:: YOUR ASSIGNMENT ::
Reproduce the listing below line for line, changing nothing.

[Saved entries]
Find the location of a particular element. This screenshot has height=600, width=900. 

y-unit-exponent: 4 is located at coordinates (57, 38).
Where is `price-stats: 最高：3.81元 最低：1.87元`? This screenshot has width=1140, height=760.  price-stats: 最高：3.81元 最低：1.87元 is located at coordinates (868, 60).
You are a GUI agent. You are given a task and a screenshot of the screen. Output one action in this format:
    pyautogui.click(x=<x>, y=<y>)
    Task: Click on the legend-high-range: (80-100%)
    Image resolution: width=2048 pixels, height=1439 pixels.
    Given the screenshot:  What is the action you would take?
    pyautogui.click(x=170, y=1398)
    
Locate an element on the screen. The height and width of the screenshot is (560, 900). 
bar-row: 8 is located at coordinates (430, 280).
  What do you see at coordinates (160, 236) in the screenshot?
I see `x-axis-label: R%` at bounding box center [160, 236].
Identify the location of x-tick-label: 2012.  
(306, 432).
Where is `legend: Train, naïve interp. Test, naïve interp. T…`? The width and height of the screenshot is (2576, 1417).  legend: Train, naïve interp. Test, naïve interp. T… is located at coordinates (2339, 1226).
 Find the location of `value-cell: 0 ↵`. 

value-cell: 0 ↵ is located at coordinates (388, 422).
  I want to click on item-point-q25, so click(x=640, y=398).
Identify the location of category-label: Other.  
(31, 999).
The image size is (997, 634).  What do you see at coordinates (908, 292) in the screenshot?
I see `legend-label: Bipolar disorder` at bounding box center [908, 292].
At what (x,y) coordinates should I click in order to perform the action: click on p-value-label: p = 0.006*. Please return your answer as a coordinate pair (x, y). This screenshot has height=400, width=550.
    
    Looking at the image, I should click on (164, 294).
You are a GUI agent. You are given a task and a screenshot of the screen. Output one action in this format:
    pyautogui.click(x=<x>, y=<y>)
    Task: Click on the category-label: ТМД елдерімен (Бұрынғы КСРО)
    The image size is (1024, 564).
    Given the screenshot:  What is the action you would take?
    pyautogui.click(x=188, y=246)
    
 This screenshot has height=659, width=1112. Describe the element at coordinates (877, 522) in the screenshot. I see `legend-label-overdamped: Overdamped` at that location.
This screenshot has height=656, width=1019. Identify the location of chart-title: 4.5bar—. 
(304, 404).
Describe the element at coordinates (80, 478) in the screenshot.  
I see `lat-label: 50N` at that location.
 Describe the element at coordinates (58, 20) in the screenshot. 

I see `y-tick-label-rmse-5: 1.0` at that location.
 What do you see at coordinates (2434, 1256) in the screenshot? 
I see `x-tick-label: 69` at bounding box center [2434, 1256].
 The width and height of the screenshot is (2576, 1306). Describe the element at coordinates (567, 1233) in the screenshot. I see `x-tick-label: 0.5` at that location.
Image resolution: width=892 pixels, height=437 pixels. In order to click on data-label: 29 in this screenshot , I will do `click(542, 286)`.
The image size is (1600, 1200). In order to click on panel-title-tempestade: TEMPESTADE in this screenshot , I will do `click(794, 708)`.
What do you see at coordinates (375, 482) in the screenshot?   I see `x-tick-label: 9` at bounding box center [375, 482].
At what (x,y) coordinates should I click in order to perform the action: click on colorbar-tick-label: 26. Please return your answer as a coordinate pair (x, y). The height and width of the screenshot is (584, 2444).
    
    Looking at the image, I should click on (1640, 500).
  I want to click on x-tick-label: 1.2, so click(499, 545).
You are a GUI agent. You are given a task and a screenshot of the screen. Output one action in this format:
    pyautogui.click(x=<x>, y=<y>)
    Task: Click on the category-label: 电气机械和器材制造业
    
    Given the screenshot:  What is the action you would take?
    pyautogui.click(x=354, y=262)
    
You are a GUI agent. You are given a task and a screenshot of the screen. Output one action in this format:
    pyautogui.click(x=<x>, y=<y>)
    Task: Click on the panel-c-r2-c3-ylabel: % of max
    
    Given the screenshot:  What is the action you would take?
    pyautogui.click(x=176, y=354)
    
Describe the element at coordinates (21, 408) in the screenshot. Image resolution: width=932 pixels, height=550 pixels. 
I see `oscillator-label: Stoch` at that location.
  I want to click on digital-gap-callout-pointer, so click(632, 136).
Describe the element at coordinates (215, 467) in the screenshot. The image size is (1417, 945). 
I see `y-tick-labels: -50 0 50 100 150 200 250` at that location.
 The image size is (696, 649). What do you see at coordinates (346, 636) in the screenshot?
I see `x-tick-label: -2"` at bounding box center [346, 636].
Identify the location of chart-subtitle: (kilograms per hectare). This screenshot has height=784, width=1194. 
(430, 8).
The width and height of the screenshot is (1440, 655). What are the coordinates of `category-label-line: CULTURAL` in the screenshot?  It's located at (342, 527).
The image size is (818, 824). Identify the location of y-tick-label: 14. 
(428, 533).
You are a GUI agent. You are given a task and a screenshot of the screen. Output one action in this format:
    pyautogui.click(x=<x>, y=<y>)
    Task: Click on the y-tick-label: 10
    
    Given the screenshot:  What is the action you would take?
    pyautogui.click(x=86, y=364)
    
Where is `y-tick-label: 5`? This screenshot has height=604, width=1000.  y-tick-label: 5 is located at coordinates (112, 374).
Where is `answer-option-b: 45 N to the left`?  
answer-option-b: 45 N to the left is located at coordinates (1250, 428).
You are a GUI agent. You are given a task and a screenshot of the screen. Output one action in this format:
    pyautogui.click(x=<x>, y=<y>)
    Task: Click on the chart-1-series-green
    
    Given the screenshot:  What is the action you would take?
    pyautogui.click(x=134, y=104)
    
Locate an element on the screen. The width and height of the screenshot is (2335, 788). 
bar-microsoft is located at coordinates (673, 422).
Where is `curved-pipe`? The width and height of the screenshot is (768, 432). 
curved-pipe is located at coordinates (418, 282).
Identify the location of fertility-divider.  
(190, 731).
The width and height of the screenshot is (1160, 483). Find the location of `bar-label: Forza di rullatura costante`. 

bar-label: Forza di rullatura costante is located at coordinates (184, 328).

:: ANSWER SECTION ::
Find the location of a particular element. This screenshot has height=600, width=900. 

y-unit-exponent: 4 is located at coordinates (57, 38).
Where is `price-stats: 最高：3.81元 最低：1.87元`? This screenshot has width=1140, height=760.  price-stats: 最高：3.81元 最低：1.87元 is located at coordinates (868, 60).
You are a GUI agent. You are given a task and a screenshot of the screen. Output one action in this format:
    pyautogui.click(x=<x>, y=<y>)
    Task: Click on the legend-high-range: (80-100%)
    Image resolution: width=2048 pixels, height=1439 pixels.
    Given the screenshot:  What is the action you would take?
    pyautogui.click(x=170, y=1398)
    
Locate an element on the screen. The height and width of the screenshot is (560, 900). 
bar-row: 8 is located at coordinates (430, 280).
  What do you see at coordinates (160, 236) in the screenshot?
I see `x-axis-label: R%` at bounding box center [160, 236].
Identify the location of x-tick-label: 2012.  
(306, 432).
Where is `legend: Train, naïve interp. Test, naïve interp. T…`? The width and height of the screenshot is (2576, 1417).  legend: Train, naïve interp. Test, naïve interp. T… is located at coordinates (2339, 1226).
 Find the location of `value-cell: 0 ↵`. 

value-cell: 0 ↵ is located at coordinates (388, 422).
  I want to click on item-point-q25, so click(x=640, y=398).
Identify the location of category-label: Other.  
(31, 999).
The image size is (997, 634).  What do you see at coordinates (908, 292) in the screenshot?
I see `legend-label: Bipolar disorder` at bounding box center [908, 292].
At what (x,y) coordinates should I click in order to perform the action: click on p-value-label: p = 0.006*. Please return your answer as a coordinate pair (x, y). This screenshot has height=400, width=550.
    
    Looking at the image, I should click on (164, 294).
You are a GUI agent. You are given a task and a screenshot of the screen. Output one action in this format:
    pyautogui.click(x=<x>, y=<y>)
    Task: Click on the category-label: ТМД елдерімен (Бұрынғы КСРО)
    The image size is (1024, 564).
    Given the screenshot:  What is the action you would take?
    pyautogui.click(x=188, y=246)
    
 This screenshot has height=659, width=1112. Describe the element at coordinates (877, 522) in the screenshot. I see `legend-label-overdamped: Overdamped` at that location.
This screenshot has height=656, width=1019. Identify the location of chart-title: 4.5bar—. 
(304, 404).
Describe the element at coordinates (80, 478) in the screenshot.  
I see `lat-label: 50N` at that location.
 Describe the element at coordinates (58, 20) in the screenshot. 

I see `y-tick-label-rmse-5: 1.0` at that location.
 What do you see at coordinates (2434, 1256) in the screenshot? 
I see `x-tick-label: 69` at bounding box center [2434, 1256].
 The width and height of the screenshot is (2576, 1306). Describe the element at coordinates (567, 1233) in the screenshot. I see `x-tick-label: 0.5` at that location.
Image resolution: width=892 pixels, height=437 pixels. In order to click on data-label: 29 in this screenshot , I will do `click(542, 286)`.
The image size is (1600, 1200). In order to click on panel-title-tempestade: TEMPESTADE in this screenshot , I will do `click(794, 708)`.
What do you see at coordinates (375, 482) in the screenshot?   I see `x-tick-label: 9` at bounding box center [375, 482].
At what (x,y) coordinates should I click in order to perform the action: click on colorbar-tick-label: 26. Please return your answer as a coordinate pair (x, y). The height and width of the screenshot is (584, 2444).
    
    Looking at the image, I should click on (1640, 500).
  I want to click on x-tick-label: 1.2, so click(499, 545).
You are a GUI agent. You are given a task and a screenshot of the screen. Output one action in this format:
    pyautogui.click(x=<x>, y=<y>)
    Task: Click on the category-label: 电气机械和器材制造业
    
    Given the screenshot:  What is the action you would take?
    pyautogui.click(x=354, y=262)
    
You are a GUI agent. You are given a task and a screenshot of the screen. Output one action in this format:
    pyautogui.click(x=<x>, y=<y>)
    Task: Click on the panel-c-r2-c3-ylabel: % of max
    
    Given the screenshot:  What is the action you would take?
    pyautogui.click(x=176, y=354)
    
Describe the element at coordinates (21, 408) in the screenshot. Image resolution: width=932 pixels, height=550 pixels. 
I see `oscillator-label: Stoch` at that location.
  I want to click on digital-gap-callout-pointer, so click(632, 136).
Describe the element at coordinates (215, 467) in the screenshot. The image size is (1417, 945). 
I see `y-tick-labels: -50 0 50 100 150 200 250` at that location.
 The image size is (696, 649). What do you see at coordinates (346, 636) in the screenshot?
I see `x-tick-label: -2"` at bounding box center [346, 636].
Identify the location of chart-subtitle: (kilograms per hectare). This screenshot has height=784, width=1194. 
(430, 8).
The width and height of the screenshot is (1440, 655). What are the coordinates of `category-label-line: CULTURAL` in the screenshot?  It's located at (342, 527).
The image size is (818, 824). Identify the location of y-tick-label: 14. 
(428, 533).
You are a GUI agent. You are given a task and a screenshot of the screen. Output one action in this format:
    pyautogui.click(x=<x>, y=<y>)
    Task: Click on the y-tick-label: 10
    
    Given the screenshot:  What is the action you would take?
    pyautogui.click(x=86, y=364)
    
Where is `y-tick-label: 5`? This screenshot has height=604, width=1000.  y-tick-label: 5 is located at coordinates (112, 374).
Where is `answer-option-b: 45 N to the left`?  
answer-option-b: 45 N to the left is located at coordinates (1250, 428).
You are a GUI agent. You are given a task and a screenshot of the screen. Output one action in this format:
    pyautogui.click(x=<x>, y=<y>)
    Task: Click on the chart-1-series-green
    
    Given the screenshot:  What is the action you would take?
    pyautogui.click(x=134, y=104)
    
Locate an element on the screen. The width and height of the screenshot is (2335, 788). 
bar-microsoft is located at coordinates (673, 422).
Where is `curved-pipe`? The width and height of the screenshot is (768, 432). 
curved-pipe is located at coordinates (418, 282).
Identify the location of fertility-divider.  
(190, 731).
The width and height of the screenshot is (1160, 483). Find the location of `bar-label: Forza di rullatura costante`. 

bar-label: Forza di rullatura costante is located at coordinates (184, 328).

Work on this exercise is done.